### PROVIDED INFORMATION
● ● ●
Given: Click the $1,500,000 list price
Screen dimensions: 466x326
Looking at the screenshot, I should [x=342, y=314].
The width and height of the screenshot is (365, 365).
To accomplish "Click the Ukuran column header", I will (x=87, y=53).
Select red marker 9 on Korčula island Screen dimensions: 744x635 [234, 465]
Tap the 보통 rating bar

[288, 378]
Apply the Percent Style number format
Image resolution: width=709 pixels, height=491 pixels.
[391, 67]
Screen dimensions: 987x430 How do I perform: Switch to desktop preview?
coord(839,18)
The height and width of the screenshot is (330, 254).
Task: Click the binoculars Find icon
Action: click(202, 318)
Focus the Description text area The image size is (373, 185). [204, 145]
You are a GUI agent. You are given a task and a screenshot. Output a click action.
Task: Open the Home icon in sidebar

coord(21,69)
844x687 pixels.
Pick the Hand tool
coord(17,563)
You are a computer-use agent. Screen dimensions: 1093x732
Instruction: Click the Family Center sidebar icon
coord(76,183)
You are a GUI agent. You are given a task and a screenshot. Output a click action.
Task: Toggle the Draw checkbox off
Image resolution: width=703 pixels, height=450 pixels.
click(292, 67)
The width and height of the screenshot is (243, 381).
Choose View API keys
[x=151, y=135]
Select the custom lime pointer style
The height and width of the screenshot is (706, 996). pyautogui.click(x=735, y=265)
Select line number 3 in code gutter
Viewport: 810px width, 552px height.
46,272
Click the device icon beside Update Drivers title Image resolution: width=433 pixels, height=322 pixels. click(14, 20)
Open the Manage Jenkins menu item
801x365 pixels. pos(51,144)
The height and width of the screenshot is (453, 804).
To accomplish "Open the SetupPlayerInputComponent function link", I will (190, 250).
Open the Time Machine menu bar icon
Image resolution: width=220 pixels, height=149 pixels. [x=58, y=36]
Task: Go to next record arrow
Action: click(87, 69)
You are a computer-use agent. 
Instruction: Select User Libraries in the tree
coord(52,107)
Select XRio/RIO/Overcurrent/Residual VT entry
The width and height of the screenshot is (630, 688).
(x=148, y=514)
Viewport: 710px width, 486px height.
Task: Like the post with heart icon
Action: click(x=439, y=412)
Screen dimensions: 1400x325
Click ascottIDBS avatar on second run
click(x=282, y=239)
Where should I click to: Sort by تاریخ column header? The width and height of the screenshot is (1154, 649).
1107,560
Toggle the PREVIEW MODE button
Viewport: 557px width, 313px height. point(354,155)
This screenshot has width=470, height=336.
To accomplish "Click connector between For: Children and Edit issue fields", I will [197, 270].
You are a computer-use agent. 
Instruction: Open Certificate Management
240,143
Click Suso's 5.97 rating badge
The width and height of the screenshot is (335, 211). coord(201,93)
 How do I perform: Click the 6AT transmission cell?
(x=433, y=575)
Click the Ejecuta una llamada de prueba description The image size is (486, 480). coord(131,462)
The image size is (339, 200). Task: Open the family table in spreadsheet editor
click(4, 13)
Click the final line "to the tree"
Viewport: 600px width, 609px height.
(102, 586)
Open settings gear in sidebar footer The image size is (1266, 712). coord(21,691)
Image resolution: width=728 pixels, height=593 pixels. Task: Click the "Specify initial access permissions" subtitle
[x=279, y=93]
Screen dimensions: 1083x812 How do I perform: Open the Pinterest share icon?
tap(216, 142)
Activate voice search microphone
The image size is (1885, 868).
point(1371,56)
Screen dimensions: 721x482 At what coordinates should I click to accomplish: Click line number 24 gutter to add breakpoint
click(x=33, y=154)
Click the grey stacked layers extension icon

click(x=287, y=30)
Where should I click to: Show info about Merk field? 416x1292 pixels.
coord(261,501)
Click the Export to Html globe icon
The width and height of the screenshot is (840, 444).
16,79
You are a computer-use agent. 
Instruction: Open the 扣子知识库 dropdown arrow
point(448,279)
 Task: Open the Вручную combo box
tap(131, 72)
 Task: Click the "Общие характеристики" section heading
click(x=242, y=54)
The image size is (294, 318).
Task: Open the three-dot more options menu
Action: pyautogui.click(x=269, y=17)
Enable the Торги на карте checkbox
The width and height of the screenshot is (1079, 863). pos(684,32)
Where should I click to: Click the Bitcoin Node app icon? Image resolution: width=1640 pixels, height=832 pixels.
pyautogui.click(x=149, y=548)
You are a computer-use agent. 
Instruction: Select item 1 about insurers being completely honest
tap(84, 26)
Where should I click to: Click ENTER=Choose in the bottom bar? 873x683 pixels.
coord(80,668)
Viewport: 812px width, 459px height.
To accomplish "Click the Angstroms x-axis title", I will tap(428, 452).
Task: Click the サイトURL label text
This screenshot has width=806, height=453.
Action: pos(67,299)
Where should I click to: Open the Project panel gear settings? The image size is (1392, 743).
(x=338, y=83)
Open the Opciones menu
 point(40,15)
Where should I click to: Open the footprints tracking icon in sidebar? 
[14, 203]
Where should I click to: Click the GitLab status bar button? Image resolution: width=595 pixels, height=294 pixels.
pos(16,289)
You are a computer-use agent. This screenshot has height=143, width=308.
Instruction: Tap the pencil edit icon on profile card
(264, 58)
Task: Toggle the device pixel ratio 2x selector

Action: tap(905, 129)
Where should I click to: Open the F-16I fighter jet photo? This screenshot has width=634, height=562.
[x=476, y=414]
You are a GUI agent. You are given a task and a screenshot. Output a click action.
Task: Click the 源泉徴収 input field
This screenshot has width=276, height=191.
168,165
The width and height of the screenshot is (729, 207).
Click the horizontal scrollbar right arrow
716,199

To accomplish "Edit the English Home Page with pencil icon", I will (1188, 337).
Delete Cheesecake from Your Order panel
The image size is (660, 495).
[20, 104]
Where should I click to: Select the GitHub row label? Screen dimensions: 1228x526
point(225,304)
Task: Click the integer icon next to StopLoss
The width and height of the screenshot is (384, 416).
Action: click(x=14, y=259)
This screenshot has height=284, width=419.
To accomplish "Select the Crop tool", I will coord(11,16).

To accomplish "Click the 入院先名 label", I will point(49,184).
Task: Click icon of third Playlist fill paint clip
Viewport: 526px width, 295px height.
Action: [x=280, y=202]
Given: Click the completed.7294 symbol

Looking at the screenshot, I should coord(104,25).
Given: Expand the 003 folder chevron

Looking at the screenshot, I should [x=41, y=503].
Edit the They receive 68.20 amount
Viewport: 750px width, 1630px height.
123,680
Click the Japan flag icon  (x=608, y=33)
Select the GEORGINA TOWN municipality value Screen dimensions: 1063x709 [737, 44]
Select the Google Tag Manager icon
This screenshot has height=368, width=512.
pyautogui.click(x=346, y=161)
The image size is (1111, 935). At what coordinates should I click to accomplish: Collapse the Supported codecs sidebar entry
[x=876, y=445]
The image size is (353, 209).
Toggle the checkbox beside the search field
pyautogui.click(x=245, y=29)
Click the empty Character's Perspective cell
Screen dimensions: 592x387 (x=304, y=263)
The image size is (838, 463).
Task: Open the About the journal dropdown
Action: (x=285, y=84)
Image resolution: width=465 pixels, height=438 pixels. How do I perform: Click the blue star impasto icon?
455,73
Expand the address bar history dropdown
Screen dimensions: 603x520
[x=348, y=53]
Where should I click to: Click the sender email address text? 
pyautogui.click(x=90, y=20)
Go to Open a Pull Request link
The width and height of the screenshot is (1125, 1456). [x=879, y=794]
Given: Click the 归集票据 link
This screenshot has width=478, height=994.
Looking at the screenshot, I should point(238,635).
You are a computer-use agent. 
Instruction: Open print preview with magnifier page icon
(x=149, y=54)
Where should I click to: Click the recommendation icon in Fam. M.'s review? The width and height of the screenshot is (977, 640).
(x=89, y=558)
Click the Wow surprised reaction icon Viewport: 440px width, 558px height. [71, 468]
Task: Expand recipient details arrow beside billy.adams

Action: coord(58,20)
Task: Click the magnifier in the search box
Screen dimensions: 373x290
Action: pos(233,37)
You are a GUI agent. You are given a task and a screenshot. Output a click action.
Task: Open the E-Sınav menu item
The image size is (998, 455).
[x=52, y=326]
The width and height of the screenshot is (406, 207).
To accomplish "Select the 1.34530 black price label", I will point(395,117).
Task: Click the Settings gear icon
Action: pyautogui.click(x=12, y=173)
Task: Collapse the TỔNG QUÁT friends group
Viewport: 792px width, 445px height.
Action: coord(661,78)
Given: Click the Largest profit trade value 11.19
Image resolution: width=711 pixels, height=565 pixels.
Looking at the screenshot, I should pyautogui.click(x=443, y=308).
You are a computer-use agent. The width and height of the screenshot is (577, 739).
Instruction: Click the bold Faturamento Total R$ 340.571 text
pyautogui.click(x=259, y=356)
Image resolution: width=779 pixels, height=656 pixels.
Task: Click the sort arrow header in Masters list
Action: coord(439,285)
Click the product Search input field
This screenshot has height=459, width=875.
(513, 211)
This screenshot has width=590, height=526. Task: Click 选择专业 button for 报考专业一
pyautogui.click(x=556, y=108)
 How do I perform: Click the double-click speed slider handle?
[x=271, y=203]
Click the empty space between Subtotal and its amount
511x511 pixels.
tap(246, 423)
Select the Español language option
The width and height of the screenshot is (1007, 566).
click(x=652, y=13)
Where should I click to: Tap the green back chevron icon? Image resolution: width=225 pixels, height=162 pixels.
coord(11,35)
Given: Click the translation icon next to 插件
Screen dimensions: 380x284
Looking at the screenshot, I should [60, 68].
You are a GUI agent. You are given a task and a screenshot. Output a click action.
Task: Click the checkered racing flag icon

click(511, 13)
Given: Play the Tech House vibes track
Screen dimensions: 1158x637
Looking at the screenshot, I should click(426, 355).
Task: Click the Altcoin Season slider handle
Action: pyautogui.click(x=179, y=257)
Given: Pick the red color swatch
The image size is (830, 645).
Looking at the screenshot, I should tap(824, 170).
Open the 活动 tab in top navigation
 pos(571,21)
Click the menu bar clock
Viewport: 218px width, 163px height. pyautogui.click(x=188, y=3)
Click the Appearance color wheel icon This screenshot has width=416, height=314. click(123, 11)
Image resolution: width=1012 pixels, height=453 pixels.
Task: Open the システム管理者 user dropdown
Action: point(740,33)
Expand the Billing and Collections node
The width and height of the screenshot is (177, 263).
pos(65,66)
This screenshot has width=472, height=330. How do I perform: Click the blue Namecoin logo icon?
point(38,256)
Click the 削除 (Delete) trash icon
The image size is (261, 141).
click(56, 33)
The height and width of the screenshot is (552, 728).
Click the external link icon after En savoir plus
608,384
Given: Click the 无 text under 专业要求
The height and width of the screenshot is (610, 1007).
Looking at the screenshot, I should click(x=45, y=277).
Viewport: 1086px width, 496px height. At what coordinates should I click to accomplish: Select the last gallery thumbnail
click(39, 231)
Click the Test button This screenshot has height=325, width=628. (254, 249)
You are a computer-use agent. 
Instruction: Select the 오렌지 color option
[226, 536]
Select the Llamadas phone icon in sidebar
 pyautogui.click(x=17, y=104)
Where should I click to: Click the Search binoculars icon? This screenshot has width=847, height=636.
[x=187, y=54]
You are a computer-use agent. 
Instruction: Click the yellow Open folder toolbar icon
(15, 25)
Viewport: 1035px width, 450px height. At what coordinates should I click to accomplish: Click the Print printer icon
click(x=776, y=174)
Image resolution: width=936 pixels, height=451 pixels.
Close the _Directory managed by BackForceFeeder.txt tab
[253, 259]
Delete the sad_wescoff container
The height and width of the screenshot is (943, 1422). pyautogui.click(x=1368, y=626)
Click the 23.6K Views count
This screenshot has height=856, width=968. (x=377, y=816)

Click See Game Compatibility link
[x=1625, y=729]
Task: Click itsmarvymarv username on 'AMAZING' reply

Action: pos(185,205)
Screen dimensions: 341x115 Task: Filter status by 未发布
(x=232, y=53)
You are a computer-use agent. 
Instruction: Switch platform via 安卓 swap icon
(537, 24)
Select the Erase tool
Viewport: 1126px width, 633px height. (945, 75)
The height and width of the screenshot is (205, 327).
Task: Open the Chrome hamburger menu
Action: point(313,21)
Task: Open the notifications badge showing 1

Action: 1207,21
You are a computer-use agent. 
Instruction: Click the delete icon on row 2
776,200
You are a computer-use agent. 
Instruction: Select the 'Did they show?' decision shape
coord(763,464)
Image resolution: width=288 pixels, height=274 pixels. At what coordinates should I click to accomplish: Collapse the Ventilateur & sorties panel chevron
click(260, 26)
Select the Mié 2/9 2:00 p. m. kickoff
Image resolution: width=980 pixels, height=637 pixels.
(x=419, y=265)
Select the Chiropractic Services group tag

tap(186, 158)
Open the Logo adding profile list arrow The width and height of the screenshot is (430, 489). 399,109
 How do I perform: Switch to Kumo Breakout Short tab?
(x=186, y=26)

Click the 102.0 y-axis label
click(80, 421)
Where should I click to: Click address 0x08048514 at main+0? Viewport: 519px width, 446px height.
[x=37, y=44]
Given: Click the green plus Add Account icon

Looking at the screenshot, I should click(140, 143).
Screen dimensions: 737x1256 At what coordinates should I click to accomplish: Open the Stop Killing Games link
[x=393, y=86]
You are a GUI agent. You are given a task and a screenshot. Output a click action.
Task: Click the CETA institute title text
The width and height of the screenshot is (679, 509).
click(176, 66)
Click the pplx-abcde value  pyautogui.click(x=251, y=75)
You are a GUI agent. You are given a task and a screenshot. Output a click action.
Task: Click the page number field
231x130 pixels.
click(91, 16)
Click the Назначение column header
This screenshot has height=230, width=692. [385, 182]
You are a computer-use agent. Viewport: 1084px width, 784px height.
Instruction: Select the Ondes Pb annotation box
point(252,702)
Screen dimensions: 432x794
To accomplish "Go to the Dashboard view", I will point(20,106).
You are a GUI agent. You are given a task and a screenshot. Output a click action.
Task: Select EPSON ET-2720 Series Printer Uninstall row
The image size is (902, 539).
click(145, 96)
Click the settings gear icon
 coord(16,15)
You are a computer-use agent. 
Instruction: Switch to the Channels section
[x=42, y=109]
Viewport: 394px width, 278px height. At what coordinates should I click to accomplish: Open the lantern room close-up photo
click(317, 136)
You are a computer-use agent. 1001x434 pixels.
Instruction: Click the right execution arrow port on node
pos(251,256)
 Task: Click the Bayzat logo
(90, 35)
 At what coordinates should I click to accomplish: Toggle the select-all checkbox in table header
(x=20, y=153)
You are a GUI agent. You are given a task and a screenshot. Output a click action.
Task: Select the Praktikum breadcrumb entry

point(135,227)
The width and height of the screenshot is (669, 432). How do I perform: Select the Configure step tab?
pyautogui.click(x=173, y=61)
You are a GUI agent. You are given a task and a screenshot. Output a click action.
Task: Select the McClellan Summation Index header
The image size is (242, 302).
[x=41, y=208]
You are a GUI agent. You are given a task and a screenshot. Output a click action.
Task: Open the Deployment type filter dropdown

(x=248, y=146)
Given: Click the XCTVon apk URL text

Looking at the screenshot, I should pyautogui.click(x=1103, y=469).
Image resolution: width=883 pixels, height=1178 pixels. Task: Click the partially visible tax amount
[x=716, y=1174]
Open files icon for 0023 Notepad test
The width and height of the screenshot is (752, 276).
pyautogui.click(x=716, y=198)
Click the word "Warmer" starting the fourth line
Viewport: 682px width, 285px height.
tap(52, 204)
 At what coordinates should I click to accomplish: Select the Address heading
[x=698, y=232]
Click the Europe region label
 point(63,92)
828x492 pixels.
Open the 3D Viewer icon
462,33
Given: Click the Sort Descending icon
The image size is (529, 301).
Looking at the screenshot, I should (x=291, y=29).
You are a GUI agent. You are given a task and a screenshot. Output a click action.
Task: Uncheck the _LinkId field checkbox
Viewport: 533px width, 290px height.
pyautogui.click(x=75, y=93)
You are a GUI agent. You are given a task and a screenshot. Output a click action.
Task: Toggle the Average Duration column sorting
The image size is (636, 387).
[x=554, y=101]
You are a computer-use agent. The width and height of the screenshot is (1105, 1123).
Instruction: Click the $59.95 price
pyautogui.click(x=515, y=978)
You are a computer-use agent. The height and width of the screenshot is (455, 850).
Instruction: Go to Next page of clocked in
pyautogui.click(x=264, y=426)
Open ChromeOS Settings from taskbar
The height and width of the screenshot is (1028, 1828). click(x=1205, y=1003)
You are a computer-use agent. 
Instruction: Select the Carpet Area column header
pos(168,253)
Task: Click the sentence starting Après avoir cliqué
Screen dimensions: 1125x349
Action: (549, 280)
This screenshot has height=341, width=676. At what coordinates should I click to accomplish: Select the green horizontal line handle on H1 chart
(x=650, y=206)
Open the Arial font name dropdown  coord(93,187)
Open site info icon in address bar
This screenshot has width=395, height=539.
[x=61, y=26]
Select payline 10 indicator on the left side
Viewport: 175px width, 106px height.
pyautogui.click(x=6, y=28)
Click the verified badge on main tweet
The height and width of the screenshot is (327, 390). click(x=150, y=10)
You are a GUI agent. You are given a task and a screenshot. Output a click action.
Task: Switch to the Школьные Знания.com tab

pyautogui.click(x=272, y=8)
● ● ●
### PROBLEM
Begin at the line above that has "Given: Click the 无 text under 专业要求" and stop after the line that has "Click the Test", copying each line exactly and adding nothing else.

### RESULT OF THIS EXERCISE
Given: Click the 无 text under 专业要求
The height and width of the screenshot is (610, 1007).
Looking at the screenshot, I should click(x=45, y=277).
Viewport: 1086px width, 496px height. At what coordinates should I click to accomplish: Select the last gallery thumbnail
click(39, 231)
Click the Test button This screenshot has height=325, width=628. (254, 249)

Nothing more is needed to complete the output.